ADHD is not a superpower, but a condition often misunderstood — and the relentless push to frame it as one is doing more harm than good. On social media, the narrative is everywhere: scroll through TikTok after a diagnosis and you will find creators urging you to see your neurodivergence as a gift, a secret strength, a Marvel-style origin story. For a fleeting moment, the idea is seductive. But for many, the reality of living with ADHD is far less glossy, and the rhetoric of toxic positivity risks silencing the very people who need understanding most.
The Superpower Myth
The “superpower” framing has been amplified by a wave of social media content that promises a more empowering take on ADHD. Studies suggest, however, that this version of events is often misleading. One analysis found that 52% of ADHD-related videos on TikTok contained inaccurate information, contributing to a distorted public perception. The label may sound upbeat, but critics argue it minimises the genuine, daily struggles that come with the condition — struggles that don’t fit neatly into a 60-second clip.
Among the critiques is the concern that the “superpower” narrative creates a form of toxic positivity, insisting that individuals should focus exclusively on their strengths while ignoring how debilitating a world built for neurotypical people can be. It suggests that with enough effort, the difficulties of ADHD can be turned into assets. This mindset can also discourage people from seeking necessary accommodations or treatment, framing medication as a failure rather than a tool. Some have even described it as “entrepreneurial neurodivergence” — turning ADHD into a brand associated with hustle culture, while overlooking the need for consistent support.
Personal Experience: Beyond the Highlight Reel
For one woman, Ellie, who was diagnosed with combined ADHD at 23 in November 2021, the superpower promise was short-lived. “TikTok told me that my ADHD was a superpower,” she recalls. “And I believed it – but only for about five minutes.”
Ellie had spent more than 20 years not understanding her own brain. Doctors had previously attributed her struggles to anxiety and depression, prescribing SSRIs, beta blockers, and therapy — none of which addressed the root cause. The diagnosis was a relief: “It taught me that I wasn’t broken – my brain was just a little bit different.” Yet the condition brings real, persistent difficulties. She describes running perpetually late — her friends coined the term “Ellie time” — tripping over her own feet, leaving every task to the last minute, and struggling with mental health. “I vividly recall telling my mum at 15 that if a doctor were to look at my brain, the scan would light up in bright, colourful hues,” she says.
She acknowledges the strengths ADHD can bring: creativity, passion, hyperfixation on special interests, the ability to jump into action in a crisis. “But when I’m crying on my bedroom floor because my room’s a mess and I physically can’t tidy it up; I’ve forgotten to pay a bill, or my mind has been racing so much that sleep has been replaced by insomnia, these positives don’t always come to me.” Those low moments do not trend online, she points out. “All I can feel is frustration. It’s dark, and it can be lonely.”
The Weight of Stigma
Beyond the personal toll, societal stigma remains a formidable barrier for the estimated three million Britons living with ADHD. A 2024 study from pharmaceutical company Takeda found that 96% of people with ADHD said they were hesitant to disclose their diagnosis to their employer. Almost three-quarters attributed this to a fear of judgment, while around half worried it could be used against them.

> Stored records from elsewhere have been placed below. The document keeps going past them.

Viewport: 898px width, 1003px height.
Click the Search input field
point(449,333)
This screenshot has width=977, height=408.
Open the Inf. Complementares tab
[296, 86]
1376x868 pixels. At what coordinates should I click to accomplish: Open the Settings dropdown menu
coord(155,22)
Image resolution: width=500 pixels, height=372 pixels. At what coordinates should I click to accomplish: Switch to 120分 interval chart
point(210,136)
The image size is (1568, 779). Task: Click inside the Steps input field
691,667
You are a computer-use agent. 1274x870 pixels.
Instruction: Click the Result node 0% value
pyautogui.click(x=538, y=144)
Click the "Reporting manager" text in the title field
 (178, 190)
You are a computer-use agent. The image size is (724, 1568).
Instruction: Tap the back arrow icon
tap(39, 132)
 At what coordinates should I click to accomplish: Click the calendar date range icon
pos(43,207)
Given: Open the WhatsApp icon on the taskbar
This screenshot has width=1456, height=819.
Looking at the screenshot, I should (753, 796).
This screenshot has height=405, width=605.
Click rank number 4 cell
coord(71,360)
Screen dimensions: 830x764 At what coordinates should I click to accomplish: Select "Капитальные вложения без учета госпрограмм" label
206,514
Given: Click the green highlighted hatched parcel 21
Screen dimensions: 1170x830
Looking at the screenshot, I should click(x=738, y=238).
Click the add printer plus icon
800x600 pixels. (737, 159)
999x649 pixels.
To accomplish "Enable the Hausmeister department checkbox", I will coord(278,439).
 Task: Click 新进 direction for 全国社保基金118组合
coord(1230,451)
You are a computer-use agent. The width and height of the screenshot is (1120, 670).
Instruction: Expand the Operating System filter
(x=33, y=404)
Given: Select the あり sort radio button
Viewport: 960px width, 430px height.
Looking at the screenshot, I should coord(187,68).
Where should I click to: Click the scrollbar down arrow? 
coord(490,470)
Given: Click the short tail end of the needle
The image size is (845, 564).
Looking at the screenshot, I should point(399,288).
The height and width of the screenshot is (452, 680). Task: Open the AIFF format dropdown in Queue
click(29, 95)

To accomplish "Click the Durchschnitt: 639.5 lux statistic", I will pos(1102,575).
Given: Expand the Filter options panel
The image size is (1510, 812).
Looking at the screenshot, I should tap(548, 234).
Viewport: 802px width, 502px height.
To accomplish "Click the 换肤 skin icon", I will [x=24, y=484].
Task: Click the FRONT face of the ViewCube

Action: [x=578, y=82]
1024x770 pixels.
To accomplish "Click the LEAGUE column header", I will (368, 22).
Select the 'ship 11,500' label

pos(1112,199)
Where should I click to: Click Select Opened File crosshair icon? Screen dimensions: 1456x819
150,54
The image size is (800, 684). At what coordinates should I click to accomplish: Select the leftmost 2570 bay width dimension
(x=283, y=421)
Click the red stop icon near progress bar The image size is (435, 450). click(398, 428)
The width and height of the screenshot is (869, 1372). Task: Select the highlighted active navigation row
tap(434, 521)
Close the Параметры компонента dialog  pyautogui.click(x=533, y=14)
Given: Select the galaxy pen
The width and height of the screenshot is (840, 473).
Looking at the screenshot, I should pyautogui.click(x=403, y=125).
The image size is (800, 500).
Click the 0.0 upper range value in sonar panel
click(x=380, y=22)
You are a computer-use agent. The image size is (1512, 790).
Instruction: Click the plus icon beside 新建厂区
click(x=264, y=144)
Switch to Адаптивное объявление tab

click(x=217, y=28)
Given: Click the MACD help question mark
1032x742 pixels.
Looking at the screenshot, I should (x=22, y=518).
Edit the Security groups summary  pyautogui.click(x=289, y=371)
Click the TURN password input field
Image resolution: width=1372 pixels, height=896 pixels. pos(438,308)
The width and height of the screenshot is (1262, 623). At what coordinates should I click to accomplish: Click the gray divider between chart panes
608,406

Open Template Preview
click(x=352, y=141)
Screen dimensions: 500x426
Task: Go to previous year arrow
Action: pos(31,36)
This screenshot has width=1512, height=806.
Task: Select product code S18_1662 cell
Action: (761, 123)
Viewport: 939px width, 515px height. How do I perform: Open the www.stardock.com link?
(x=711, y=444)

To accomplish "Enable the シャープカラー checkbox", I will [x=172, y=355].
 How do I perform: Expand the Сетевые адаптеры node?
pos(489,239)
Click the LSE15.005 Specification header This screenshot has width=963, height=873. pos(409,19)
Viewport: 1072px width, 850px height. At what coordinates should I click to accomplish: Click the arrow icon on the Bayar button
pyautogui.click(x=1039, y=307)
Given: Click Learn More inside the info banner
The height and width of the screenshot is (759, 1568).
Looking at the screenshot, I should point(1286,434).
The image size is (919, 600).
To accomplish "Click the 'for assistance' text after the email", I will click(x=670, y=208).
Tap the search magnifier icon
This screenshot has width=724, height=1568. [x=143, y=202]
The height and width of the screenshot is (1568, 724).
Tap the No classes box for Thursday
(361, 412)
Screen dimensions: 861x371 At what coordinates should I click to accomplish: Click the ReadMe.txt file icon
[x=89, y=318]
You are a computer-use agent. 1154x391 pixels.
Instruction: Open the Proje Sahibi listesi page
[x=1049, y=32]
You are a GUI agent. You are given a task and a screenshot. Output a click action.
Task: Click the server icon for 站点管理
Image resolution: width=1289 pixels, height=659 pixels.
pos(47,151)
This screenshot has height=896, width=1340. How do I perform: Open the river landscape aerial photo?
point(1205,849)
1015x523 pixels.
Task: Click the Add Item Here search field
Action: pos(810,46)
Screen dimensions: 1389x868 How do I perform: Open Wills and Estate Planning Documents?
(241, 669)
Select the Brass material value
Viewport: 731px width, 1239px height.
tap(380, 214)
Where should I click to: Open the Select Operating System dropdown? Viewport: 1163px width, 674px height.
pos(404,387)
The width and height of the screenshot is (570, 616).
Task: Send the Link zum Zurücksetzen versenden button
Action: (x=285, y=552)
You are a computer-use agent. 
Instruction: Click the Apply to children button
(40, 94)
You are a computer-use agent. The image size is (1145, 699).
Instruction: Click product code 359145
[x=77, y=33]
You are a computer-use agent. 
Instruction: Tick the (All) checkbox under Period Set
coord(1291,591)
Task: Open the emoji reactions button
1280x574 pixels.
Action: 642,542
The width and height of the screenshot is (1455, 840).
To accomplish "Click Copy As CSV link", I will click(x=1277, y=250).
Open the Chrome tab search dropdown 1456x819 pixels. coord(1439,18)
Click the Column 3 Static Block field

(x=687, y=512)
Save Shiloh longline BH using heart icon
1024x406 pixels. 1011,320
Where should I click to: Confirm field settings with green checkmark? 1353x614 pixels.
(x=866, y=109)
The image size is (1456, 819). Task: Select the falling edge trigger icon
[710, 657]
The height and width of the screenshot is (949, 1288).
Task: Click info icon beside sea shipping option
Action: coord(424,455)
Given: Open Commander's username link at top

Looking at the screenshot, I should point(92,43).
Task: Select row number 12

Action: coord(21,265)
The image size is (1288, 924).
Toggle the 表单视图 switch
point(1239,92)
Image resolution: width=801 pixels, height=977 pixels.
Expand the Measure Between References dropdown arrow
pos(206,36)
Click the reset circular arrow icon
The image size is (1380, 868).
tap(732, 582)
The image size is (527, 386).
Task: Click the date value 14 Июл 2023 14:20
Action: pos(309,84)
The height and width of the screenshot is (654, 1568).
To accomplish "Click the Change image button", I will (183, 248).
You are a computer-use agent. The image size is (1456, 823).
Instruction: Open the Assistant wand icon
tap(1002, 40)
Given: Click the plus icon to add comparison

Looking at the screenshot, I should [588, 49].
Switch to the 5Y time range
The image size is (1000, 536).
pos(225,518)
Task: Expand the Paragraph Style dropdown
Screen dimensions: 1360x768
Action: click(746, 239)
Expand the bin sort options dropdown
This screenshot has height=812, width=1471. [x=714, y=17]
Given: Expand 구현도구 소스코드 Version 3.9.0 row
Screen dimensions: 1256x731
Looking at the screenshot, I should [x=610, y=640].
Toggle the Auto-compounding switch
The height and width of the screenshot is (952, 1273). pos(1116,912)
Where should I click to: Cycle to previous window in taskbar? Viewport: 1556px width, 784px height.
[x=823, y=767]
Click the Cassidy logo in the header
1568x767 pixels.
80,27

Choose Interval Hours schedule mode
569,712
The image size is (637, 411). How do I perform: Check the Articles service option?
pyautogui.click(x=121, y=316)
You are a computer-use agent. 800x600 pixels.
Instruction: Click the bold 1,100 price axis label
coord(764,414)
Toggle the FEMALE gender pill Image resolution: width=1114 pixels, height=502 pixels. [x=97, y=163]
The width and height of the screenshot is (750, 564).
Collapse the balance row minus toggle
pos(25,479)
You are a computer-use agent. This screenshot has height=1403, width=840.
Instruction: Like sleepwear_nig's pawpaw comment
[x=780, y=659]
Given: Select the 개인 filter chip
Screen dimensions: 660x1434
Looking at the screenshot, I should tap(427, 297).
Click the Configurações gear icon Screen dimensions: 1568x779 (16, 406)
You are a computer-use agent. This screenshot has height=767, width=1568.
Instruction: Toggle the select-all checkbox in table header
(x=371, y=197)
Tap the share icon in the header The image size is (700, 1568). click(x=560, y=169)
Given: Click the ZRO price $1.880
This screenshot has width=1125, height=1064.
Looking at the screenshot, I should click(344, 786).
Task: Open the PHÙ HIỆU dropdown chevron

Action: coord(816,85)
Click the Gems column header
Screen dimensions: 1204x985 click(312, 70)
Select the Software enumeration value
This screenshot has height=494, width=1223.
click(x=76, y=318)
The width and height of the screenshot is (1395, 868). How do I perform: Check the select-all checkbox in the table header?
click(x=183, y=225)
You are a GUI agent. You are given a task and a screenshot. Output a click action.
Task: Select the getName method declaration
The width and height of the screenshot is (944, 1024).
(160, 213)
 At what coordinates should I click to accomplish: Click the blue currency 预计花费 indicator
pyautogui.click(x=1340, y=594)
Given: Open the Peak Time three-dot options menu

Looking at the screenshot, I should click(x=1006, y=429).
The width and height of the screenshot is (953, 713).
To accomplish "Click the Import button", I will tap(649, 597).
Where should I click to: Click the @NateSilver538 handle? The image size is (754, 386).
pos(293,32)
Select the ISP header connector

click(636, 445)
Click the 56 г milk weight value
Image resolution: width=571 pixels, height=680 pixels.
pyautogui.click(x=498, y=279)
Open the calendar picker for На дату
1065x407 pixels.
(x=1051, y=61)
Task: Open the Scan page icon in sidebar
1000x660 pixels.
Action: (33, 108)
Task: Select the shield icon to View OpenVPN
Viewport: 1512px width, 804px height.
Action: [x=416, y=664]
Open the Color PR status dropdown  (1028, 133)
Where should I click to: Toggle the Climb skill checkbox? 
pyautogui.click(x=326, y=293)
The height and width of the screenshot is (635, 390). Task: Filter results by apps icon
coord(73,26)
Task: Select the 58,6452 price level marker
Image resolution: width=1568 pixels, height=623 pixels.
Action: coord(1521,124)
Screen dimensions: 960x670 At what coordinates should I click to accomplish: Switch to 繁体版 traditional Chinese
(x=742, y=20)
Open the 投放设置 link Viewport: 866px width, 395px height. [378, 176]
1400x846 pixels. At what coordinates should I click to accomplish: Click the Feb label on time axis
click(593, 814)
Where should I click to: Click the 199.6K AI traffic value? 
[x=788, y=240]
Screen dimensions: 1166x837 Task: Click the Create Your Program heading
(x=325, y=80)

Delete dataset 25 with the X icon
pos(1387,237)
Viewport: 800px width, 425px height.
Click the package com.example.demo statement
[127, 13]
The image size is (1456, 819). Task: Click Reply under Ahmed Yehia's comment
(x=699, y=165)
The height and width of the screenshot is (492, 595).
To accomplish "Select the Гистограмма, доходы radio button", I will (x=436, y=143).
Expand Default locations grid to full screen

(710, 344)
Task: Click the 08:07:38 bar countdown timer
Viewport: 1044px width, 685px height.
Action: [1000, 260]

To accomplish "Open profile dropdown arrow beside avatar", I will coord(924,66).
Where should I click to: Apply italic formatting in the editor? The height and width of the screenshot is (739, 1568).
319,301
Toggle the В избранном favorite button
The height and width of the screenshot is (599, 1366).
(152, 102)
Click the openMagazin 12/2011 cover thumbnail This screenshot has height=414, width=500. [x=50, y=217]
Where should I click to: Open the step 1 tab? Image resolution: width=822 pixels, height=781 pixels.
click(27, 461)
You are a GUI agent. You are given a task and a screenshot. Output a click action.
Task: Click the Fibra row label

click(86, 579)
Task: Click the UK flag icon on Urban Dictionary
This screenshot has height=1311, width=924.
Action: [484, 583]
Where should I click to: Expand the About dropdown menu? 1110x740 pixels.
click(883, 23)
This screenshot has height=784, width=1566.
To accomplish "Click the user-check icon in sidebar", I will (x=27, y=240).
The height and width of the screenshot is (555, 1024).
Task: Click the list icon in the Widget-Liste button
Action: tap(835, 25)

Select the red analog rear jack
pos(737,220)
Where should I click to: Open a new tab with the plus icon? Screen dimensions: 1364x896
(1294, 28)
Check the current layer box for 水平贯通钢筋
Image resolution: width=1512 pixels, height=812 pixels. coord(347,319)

The research briefing notes that the Equality Act 2010 provides legal protection and a right to “reasonable adjustments,” but awareness and implementation in workplaces are often patchy.
Media portrayals have not helped. In 2023, the BBC sent a reporter to private ADHD clinics to see if he could obtain a diagnosis despite not having the condition. In the aftermath, charity ADHD UK polled 2,203 people living with the condition and found that 90% believed stigma had increased as a result of the programme, while 88% thought its representation was unfair. Beyond the superpower trope, negative stereotypes — lazy, unintelligent, unreliable — persist, creating a distorted public view.
The scale of the challenge in the UK is stark. While around 2.5 million people in England are estimated to have ADHD (including those undiagnosed), only a small fraction receive a formal diagnosis. A study of nine million GP records showed just 0.32% had a recorded ADHD diagnosis — roughly one in nine. As of December 2025, there were more than 562,000 open referrals for a possible ADHD diagnosis in England, with some NHS providers reporting wait times exceeding five years for adults. The average wait is around eight years, with some areas seeing waits of 10 to 15 years. New diagnoses and prescriptions are highest in the most deprived areas, highlighting socioeconomic inequalities. Meanwhile, the UK has faced significant shortages of ADHD medication, with Takeda anticipating intermittent disruption until at least April 2024.
The superpower narrative, Ellie argues, glosses over this bleak reality. “To suggest that it’s not a completely disabling condition that so many continue to misjudge is, for me, a complete falsehood.” She calls for an end to the “superhero” framing. “I wouldn’t change my diagnosis for the world; understanding who I am and how my brain works has forever changed my life. But ADHD doesn’t need a motivational spin or a cape; it just needs understanding. Society owes us more than that.”